金融商品のお得そうな売り文句にだまされないために

さて、こうした数字のトリックは、資産運用の世界でも実在します。例えば詐欺的商品が典型的で、「月利2%確定・元本確保型」などといった表記をするものがあります。

月利2%と言うと、何となく達成できるような気がするのですが、これを年利にすると24%です。元本確保で年24%を達成できる金融商品など、今の時代に存在するはずがありません。

また、銀行の定期預金のキャンペーン金利なども、表記されている条件をしっかり確認する必要があります。例えば「3カ月物定期預金のキャンペーン金利年6%」などと表記されているケースが、まさにその典型と言っても良いでしょう。

このように表記されていると、何となく「1年で6%か。ということは100万円を預けると1年で6万円も利息がもらえるのだな」と思うでしょうが、これは錯覚です。なぜなら、冒頭に「3カ月物」と表記されているからです。
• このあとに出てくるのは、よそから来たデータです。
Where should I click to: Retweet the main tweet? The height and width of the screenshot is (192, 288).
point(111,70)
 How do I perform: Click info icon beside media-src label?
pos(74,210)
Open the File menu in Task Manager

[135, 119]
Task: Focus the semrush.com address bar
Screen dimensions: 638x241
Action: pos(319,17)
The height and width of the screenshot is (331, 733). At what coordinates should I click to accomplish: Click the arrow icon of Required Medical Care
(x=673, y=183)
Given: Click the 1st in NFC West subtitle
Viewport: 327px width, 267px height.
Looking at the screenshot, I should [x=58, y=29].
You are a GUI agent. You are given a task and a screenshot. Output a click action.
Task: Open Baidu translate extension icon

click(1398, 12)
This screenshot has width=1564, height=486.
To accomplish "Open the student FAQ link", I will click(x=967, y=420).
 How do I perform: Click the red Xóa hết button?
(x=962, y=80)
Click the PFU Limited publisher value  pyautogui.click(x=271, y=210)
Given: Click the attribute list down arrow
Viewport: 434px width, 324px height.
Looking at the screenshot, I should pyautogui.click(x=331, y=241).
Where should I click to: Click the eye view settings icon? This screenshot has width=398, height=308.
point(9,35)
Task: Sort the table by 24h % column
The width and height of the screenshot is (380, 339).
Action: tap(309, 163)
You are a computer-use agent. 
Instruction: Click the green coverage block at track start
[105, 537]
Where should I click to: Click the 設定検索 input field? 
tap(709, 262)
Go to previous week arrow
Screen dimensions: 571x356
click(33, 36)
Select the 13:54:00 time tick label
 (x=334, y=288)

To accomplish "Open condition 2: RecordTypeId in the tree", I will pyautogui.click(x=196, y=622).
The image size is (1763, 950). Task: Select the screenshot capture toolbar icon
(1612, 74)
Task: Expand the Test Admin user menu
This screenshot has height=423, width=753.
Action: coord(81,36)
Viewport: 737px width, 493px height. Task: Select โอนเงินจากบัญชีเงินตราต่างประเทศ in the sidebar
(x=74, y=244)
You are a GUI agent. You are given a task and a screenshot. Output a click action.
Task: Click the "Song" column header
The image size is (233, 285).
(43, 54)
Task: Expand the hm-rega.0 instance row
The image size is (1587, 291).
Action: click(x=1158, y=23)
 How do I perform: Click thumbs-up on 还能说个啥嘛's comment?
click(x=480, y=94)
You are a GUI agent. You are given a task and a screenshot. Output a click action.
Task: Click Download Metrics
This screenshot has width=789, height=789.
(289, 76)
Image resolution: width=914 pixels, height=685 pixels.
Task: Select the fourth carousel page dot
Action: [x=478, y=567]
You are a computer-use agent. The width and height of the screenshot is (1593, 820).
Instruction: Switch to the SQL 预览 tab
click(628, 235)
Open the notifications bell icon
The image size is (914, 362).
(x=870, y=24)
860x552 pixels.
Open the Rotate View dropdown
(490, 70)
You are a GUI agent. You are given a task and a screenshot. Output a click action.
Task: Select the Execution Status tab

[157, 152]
確かに年6%のキャンペーン金利が1年間適用され続けるのであれば、1年で6万円の利息が得られますが、この手のキャンペーン金利は最初の満期が到来した時点で自動継続すると、その後からは通常金利に戻されてしまいます。つまり年6%の利率が適用されるのは、わずか3カ月間だけなのです。

ということは、1年で6万円ですから、3カ月はその4分の1なので、1万5000円になります。しかも昨今のような超低金利局面では、そこから自動継続で1年間運用したとしても、適用される通常金利は年0.002%程度なので、ほとんど利息は付きません。

数字は人をだますことがあるという考えを常に持つようにすると、数字のトリックにだまされるリスクを減らすことができます。